December 22, 2015 -- A new study of breast screening in women older than 75 has found that enough cancers are detected in this population to make screening worthwhile. The findings could shape the ongoing debate over whether older women should undergo regular screening.

The U.S. Preventive Services Task Force (USPSTF) in April 2015 released updated screening mammography guidelines that included a statement that there was insufficient evidence to continue breast cancer screening in women 75 and older. But at the recent San Antonio Breast Cancer Symposium (SABCS), researchers argued that this population still has much to gain from regular screening.

Dr. Sarah Cate
Dr.

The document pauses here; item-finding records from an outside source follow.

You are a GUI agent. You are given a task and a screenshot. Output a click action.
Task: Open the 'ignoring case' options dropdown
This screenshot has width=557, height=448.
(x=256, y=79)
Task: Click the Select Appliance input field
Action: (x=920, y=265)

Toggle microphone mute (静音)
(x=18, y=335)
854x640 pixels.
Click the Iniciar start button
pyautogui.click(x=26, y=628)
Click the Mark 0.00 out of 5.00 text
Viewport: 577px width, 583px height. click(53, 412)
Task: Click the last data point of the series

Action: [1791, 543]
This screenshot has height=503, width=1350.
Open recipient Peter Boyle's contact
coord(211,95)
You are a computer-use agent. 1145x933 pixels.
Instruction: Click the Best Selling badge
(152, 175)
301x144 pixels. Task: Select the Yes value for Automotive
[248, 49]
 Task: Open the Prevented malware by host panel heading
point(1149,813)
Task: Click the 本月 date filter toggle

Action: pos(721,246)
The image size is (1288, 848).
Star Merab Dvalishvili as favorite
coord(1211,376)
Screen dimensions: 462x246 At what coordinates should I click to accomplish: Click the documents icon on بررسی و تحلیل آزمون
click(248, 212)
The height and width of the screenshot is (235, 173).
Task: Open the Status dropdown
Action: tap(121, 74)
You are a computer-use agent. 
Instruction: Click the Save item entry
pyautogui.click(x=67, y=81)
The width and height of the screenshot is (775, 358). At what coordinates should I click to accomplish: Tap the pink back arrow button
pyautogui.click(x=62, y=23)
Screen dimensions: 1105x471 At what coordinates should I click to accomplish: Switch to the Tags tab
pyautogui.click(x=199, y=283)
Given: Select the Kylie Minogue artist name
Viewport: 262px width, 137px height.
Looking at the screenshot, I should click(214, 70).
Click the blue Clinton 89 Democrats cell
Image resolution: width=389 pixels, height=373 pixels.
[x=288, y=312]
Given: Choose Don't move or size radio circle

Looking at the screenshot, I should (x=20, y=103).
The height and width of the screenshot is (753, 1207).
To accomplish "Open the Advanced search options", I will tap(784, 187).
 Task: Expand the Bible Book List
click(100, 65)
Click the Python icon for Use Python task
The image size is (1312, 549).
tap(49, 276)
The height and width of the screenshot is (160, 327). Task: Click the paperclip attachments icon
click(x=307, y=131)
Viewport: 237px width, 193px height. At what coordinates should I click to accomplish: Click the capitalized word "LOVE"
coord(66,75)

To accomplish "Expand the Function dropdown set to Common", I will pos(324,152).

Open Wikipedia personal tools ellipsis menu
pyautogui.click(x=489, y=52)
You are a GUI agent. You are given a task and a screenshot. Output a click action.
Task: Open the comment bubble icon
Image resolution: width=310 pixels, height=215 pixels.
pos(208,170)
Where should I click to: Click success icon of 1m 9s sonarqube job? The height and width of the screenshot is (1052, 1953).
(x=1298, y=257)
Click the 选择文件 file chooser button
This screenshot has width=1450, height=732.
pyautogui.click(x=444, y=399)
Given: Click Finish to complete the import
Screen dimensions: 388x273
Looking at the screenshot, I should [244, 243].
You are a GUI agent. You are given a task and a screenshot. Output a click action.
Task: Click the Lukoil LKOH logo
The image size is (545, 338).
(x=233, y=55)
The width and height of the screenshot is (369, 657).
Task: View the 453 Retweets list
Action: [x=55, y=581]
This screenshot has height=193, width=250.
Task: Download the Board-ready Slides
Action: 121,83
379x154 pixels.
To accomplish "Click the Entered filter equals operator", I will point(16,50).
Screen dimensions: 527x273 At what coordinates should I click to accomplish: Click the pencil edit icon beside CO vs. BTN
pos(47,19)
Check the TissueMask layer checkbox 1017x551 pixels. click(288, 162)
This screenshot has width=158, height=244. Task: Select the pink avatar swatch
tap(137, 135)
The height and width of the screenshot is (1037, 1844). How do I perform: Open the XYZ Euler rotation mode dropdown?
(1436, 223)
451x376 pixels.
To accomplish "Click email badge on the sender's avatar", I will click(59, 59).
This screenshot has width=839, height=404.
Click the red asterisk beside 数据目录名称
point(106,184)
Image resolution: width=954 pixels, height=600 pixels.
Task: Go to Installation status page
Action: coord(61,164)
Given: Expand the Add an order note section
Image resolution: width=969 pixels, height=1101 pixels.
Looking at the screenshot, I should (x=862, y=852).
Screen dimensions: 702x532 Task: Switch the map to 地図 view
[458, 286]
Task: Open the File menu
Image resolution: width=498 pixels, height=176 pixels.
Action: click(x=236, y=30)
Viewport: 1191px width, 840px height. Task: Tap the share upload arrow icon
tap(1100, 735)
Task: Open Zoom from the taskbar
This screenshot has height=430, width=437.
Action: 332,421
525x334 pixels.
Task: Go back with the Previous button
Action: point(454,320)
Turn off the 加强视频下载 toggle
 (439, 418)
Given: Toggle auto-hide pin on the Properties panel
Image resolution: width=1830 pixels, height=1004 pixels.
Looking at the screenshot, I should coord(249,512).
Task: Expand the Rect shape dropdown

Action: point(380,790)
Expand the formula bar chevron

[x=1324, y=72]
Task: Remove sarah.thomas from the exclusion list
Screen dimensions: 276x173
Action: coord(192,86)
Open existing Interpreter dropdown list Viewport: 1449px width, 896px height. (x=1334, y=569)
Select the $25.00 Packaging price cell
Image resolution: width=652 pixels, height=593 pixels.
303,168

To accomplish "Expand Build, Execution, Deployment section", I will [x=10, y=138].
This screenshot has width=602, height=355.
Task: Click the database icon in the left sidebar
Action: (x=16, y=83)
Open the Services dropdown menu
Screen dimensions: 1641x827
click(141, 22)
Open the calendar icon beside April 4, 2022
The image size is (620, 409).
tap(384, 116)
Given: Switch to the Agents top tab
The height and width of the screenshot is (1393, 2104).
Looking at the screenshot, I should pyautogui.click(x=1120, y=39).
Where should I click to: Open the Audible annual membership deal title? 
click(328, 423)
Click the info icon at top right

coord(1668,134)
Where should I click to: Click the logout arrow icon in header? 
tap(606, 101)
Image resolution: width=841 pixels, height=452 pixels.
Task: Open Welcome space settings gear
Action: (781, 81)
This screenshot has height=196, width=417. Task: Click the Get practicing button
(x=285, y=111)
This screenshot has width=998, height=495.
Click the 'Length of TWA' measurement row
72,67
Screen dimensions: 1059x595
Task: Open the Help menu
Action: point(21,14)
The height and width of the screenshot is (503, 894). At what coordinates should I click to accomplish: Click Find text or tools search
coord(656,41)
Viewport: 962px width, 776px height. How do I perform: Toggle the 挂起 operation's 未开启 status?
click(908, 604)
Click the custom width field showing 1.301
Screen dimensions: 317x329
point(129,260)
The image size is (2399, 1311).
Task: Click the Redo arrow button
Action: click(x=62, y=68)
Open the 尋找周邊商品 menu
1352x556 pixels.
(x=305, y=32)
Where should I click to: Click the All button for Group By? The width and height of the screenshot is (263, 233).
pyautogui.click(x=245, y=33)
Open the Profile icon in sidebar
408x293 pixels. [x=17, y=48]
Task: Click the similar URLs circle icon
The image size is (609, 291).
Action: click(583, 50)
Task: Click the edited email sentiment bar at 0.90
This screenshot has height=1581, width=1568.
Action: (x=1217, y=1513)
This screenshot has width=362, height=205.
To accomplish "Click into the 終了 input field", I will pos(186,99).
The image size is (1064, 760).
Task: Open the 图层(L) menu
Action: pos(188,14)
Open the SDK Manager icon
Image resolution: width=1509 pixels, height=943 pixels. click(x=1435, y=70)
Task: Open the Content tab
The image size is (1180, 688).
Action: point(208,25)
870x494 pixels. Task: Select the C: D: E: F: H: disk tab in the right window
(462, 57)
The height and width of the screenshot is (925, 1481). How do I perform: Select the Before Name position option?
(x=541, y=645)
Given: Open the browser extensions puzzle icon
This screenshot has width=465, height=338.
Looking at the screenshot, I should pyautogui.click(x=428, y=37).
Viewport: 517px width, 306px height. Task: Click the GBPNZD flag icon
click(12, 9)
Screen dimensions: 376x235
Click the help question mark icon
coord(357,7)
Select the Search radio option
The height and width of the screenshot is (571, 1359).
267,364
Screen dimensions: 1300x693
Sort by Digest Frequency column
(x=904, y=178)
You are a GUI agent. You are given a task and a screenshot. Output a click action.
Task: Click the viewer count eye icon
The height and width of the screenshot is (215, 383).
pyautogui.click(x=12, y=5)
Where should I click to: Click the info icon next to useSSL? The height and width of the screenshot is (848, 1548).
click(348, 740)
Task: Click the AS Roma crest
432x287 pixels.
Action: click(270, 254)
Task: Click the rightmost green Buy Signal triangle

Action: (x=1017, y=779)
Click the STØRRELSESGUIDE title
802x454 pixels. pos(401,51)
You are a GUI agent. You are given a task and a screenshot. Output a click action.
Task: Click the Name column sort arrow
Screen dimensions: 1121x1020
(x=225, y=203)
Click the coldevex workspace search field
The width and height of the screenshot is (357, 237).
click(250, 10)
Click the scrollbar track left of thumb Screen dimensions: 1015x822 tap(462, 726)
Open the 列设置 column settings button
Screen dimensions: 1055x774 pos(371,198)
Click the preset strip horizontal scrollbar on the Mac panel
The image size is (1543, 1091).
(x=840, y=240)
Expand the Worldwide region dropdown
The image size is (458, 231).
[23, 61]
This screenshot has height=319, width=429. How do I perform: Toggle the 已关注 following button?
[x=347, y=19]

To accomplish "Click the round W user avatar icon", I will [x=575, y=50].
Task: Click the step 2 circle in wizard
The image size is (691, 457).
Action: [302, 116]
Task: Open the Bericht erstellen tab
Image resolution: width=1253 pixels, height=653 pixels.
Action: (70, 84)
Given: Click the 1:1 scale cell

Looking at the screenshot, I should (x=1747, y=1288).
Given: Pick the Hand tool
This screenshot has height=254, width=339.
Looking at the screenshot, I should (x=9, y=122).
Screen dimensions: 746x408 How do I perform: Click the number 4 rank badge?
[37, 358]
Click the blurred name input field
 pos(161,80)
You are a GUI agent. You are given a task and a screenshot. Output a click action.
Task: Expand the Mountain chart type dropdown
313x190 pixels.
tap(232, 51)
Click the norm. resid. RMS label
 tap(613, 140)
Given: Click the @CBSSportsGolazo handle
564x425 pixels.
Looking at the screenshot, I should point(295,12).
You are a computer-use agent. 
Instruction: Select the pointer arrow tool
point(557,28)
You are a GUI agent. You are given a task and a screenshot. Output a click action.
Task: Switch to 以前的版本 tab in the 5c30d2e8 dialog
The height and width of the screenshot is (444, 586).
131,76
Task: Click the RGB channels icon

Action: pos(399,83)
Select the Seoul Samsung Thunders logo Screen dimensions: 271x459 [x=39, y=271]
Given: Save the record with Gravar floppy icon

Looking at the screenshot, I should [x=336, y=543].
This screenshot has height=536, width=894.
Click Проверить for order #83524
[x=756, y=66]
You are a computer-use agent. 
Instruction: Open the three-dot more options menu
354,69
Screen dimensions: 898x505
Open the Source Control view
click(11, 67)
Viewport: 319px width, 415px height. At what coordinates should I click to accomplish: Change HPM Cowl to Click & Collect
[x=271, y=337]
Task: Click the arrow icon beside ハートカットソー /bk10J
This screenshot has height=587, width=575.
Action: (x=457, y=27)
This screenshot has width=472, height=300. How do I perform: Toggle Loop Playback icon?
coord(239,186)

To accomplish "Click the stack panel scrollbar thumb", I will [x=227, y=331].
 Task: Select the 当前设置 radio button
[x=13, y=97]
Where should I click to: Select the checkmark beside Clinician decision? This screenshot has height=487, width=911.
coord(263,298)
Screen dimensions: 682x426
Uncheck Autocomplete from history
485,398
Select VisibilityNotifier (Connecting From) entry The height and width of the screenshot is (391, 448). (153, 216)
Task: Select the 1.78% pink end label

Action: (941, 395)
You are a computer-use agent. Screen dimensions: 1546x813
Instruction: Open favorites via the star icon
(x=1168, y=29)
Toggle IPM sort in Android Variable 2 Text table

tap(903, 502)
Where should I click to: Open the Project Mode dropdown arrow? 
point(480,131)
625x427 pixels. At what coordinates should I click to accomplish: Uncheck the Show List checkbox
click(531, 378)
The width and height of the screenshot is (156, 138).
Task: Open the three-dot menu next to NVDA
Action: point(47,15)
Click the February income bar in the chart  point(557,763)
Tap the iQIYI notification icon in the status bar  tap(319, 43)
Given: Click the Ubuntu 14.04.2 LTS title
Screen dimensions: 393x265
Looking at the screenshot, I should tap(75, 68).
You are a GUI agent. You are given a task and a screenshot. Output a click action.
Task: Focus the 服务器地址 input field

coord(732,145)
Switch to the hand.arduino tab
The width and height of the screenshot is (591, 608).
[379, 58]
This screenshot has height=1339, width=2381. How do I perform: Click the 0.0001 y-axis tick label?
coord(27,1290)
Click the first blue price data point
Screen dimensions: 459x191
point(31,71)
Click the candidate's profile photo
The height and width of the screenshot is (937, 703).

Sarah Cate from Mount Sinai Beth Israel Medical Center.

"In light of the USPSTF's guidelines and the American Cancer Society's recent recommendation, we wanted to examine our own experience," presenter Dr. Sarah Cate, a breast surgeon at Mount Sinai Beth Israel Medical Center, told AuntMinnie.com. "We see many women over 75 who are extraordinarily healthy -- they're going to yoga every day -- and would continue to benefit from annual screening mammography."

Cate and colleagues sought to establish the cancer detection rate for this population at their facility and to compare it with recommended detection rates, most notably, those of the American College of Radiology (ACR), which states that the acceptable cancer detection rate with screening mammography is at least 2.5 cases per 1,000 examinations. Various breast centers have reported rates as high as 4.7 cases per 1,000, Cate said.

The study population included 2,057 patients ages 75 and older who had screening mammography exams between January 2013 and December 2014 at Mount Sinai Beth Israel. Patients who were classified as BI-RADS 0 on initial screening were reclassified based on any subsequent diagnostic imaging. The group did not stratify women based on risk factors.

During the study time frame, 96% of the women were classified as BI-RADS 1 or 2 -- that is, having negative or benign results. Forty-nine patients (2.4%) had BI-RADS 3, or "probably benign" final results, and 22 patients (1.1%) had mammograms classified as BI-RADS 4, "suspicious finding." Of the 2,057 patients in the study, 10 were diagnosed with breast cancer (0.5%).

That's not many, but it does produce a breast cancer detection rate in this population of 4.9 per 1,000 screening exams, nearly double ACR's baseline recommendation, Cate said.

"Our findings certainly can help us answer our patients when they ask whether they should continue mammography screening," she said. "Among healthy women in this age group, it's still beneficial to catch cancers early."

The study suggests that it's still crucial to consider each patient individually when it comes to breast cancer screening, according to Cate.

"If you've got a woman who is 78 and has other comorbidities, you have to ask whether you'd really take her to surgery if she were diagnosed with breast cancer," she said. "We can't just apply blanket algorithms to decide who continues with screening and who doesn't."